SISSCO

Società italiana per lo studio della storia contemporanea

Attività

Il PREMIO 2002 PER I LIBRI PUBBLICATI NEL 2001

Il premio Sissco 2002, relativo a libri apparsi nel 2001, è stato assegnato dal Presidente il 20 settembre 2002 nei locali dell’Istituto per gli studi di politica internazionale (ISPI) di Milano, dove nell’ambito del convegno annuale si è svolta una tavola rotonda su “Il mondo visto da Milano” e la cena sociale della Sissco. E’ stata questa la prima attuazione dell’accordo intercorso tra la Sissco e l’Associazione Nazionale dei Comuni Italiani (ANCI), grazie al quale il Premio Sissco è stato dotato di un assegno di duemila euro ed è stato attribuito per la prima volta un secondo premio di storia ANCI del quale si dice qui più sotto.

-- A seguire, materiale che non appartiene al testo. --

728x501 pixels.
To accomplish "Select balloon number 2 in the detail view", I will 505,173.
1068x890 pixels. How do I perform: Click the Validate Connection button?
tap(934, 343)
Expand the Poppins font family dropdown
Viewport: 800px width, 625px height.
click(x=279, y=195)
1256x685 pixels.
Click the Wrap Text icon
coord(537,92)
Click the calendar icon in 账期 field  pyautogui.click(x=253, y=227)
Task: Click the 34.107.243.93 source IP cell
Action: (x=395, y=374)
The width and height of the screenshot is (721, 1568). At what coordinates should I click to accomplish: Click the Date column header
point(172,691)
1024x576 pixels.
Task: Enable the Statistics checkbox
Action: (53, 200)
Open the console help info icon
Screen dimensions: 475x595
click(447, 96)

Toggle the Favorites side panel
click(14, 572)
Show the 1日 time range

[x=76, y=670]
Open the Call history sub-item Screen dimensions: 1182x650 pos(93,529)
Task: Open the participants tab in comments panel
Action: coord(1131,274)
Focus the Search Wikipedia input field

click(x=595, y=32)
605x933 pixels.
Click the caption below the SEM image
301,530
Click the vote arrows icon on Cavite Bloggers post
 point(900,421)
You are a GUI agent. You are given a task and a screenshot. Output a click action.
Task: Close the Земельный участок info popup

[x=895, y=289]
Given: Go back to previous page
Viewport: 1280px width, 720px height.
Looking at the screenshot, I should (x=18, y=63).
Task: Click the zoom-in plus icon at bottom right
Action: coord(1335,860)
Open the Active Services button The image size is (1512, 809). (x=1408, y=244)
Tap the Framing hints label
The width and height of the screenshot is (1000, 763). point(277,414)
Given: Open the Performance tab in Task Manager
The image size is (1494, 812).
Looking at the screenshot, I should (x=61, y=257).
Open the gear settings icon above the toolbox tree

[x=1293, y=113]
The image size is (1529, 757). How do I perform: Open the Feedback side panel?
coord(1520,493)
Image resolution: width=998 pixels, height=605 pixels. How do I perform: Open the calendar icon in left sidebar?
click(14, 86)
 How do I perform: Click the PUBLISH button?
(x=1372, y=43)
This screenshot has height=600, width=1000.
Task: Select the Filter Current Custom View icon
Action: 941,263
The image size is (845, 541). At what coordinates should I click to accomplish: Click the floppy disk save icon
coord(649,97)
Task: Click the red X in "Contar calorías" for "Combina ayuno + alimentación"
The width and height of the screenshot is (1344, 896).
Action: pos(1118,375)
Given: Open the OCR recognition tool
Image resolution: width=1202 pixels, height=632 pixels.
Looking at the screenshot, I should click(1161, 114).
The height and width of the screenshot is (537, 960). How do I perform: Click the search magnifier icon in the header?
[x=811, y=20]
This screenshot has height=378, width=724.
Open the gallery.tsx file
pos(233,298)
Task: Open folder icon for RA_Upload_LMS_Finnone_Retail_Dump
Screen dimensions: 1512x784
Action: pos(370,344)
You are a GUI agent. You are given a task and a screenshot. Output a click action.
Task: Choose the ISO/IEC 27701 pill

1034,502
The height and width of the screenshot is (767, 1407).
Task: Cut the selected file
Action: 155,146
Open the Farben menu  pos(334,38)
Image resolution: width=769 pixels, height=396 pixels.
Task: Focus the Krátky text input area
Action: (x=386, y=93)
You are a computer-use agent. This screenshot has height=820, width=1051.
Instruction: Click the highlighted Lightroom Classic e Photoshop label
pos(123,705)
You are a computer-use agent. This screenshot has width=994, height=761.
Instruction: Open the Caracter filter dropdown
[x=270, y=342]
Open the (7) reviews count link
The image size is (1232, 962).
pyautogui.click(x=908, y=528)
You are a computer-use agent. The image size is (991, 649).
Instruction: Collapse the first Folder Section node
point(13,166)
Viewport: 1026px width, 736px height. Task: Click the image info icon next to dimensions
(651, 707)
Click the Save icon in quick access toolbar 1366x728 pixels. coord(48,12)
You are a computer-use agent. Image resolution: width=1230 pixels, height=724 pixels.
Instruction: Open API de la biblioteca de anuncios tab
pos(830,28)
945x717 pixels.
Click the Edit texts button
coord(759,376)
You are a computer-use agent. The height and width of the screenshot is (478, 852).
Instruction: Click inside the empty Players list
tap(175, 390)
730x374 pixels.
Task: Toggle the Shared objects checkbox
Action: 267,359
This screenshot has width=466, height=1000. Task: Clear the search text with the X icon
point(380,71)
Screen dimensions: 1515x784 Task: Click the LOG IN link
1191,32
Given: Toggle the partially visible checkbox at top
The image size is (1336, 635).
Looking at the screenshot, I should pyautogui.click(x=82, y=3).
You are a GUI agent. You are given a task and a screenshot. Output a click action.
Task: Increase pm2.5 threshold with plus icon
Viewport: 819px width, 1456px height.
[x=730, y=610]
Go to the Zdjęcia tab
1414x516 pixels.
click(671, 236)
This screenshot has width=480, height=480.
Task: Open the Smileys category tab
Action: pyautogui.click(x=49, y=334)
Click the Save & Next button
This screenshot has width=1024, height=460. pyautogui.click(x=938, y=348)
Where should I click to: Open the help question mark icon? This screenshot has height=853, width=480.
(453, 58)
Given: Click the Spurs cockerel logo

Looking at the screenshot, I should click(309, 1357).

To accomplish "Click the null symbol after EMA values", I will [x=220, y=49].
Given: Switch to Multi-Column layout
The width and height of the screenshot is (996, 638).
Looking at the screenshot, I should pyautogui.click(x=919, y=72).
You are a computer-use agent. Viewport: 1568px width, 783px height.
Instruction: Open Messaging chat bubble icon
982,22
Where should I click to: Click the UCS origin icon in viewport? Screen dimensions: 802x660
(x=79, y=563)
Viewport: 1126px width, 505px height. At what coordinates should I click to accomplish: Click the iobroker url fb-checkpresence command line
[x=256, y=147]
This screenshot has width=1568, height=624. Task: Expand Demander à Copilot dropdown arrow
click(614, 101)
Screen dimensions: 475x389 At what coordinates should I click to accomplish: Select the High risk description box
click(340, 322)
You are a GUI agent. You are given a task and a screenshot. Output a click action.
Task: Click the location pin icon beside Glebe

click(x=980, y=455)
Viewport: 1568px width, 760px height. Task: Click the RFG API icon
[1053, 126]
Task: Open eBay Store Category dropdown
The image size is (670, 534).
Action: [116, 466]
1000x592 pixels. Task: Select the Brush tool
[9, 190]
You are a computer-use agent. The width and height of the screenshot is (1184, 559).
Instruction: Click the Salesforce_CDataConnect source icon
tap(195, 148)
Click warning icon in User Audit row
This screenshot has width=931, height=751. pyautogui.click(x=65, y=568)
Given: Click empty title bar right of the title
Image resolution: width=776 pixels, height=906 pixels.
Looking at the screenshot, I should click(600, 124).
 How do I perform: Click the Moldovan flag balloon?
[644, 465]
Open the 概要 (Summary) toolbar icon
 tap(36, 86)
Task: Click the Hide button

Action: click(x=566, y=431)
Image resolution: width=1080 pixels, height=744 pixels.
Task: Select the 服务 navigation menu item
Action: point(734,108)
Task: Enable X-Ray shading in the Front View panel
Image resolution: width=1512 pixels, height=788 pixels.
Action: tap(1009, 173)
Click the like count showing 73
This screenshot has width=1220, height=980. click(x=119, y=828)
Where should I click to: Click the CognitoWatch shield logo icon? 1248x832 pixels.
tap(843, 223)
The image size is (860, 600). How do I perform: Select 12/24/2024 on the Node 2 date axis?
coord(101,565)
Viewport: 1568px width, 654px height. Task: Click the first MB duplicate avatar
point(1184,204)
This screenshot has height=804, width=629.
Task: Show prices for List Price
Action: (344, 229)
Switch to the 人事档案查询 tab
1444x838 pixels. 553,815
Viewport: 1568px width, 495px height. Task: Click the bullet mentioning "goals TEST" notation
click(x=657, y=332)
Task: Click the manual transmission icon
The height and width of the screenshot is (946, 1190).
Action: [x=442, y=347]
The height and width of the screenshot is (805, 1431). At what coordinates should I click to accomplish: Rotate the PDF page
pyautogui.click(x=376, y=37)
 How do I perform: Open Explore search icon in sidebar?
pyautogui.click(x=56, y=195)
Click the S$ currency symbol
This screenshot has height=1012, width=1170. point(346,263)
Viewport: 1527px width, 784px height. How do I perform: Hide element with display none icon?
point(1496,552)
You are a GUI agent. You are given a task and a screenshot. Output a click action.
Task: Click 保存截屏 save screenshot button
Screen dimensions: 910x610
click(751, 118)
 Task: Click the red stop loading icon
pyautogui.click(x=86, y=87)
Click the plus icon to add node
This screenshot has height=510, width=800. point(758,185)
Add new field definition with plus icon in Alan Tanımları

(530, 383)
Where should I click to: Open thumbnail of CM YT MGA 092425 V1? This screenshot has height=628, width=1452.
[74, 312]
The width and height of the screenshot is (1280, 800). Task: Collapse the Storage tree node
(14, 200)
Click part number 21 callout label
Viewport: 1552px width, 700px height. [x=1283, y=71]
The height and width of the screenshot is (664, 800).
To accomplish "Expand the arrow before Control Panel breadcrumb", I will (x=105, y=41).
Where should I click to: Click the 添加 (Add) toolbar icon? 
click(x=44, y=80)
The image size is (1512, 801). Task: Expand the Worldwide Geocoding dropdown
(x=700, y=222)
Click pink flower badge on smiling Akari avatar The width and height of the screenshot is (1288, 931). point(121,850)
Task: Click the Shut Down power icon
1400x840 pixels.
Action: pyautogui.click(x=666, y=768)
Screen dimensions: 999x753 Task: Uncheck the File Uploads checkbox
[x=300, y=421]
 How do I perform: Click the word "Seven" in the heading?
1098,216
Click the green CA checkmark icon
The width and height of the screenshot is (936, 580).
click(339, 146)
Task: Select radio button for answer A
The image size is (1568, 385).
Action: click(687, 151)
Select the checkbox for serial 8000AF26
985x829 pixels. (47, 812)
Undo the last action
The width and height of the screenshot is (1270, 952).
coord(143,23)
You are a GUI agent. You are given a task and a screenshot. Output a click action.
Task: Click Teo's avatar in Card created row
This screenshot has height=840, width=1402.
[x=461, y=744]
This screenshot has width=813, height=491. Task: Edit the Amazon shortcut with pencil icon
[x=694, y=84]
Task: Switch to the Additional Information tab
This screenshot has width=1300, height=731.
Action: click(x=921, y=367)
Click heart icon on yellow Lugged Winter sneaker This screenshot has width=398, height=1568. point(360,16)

Per ciò che riguarda il Premio Sissco, nel prendere in esame la produzione storiografica dell’anno 2001 e nel rilevare la varietà e la ricchezza di opere meritevoli di apprezzamento, il consiglio direttivo della Sissco – nella sua qualità di giuria del premio – ha convenuto di segnalare in particolare i seguenti volumi:

  • Giuseppe Berta, L’Italia delle fabbriche. Genealogie ed esperienze dell’industrialismo del Novecento, Bologna, il Mulino
  • Pietro Costa, Civitas. Storia della cittadinanza in Europa, 3. La civiltà liberale, Roma-Bari, Laterza, 4. L’età dei totalitarismi e della democrazia, Roma-Bari,
  • Gustavo Corni, I ghetti di Hitler. Voci da una società sotto assedio (1939-1944), Bologna, il Mulino
  • Mario Del Pero, La CIA. Storia dei servizi segreti americani, Firenze, Giunti
  • Adriano Roccucci, Roma capitale del nazionalismo (1908-1923), Roma, Archivio Guido Izzi
  • Emanuela Scarpellini, Comprare all’americana. Le origini della rivoluzione commerciale in Italia 1945-1971, Bologna, il Mulino
  • Anna Treves, Le nascite e la politica nell’Italia del Novecento, Milano, LED

Si tratta di opere di natura e carattere assai diverso, che la giuria ha il piacere di segnalare all’attenzione degli studiosi e che per diversi motivi meritano a suo giudizio di essere premiate. Per l’assegnazione del premio Sissco 2002 la giuria ha infine deciso di concentrare i suoi voti sul volume di Anna Treves, con la seguente motivazione:

“Il libro di Anna Treves, Le nascite e la politica nell’Italia del Novecento, si distingue per originalità, solidità metodologica e di impianto storiografico e per la ricchezza delle fonti e dei materiali adoperati. La ponderosa ricerca scava nell’intreccio tra politica e questione delle nascite in un arco temporale che va dagli anni ’20 agli anni ’90 del Novecento. Anna Treves focalizza la sua attenzione su due periodi cruciali: quello del regime fascista e quello, iniziato negli anni ’80, quando la cattolica Italia scopre di capeggiare la classifica dei paesi con il tasso più basso di natalità. E’ il primo periodo in particolare a costituire il nocciolo significativo della ricerca. L’autrice ricostruisce l’iperattivismo del fascismo nel campo delle politiche demografiche e ne segue lo svolgersi dalle prime politiche nataliste fino alle leggi razziali, ma soprattutto valuta le caratteristiche di quelle politiche nel più largo contesto europeo definendo il nesso che lega inscindibilmente il discorso sulla popolazione al razzismo e alle politiche che porteranno alle leggi razziali. In questo senso il volume apporta un contributo importante al dibattito sulla genesi delle leggi razziali. Attraverso l’analisi delle politiche nataliste e razziali, ed è questo uno degli aspetti più originali e interessanti della ricerca, ci mostra come la demografia assuma in Italia, durante il fascismo, il profilo di “scienza di regime”. Il libro indaga la collocazione nuova che assumono i demografi italiani, le riviste, le cattedre universitarie, gli studi demografici nei dispositivi di propaganda del regime. Da questo punto di vista il libro si impone anche come un contributo di particolare rilievo al tema del rapporto tra potere e cultura nell’Italia fascista. Nella seconda parte del volume si ricostruisce l’atteggiamento dell’Italia repubblicana sul problema della popolazione dalla scomparsa del discorso sulla demografia, come conseguenza dell’aleggiare del “fantasma del natalismo fascista”, alla ripresa d’attenzione sull’onda sia del calo demografico che dell’immigrazione. E con questo il libro ci porta nel pieno dell’attualità ricordandoci quanto poca neutralità sia contenuta nella scienza demografica e quante implicazioni politiche siano contenute nei discorsi sulla popolazione e nelle scelte fataliste”.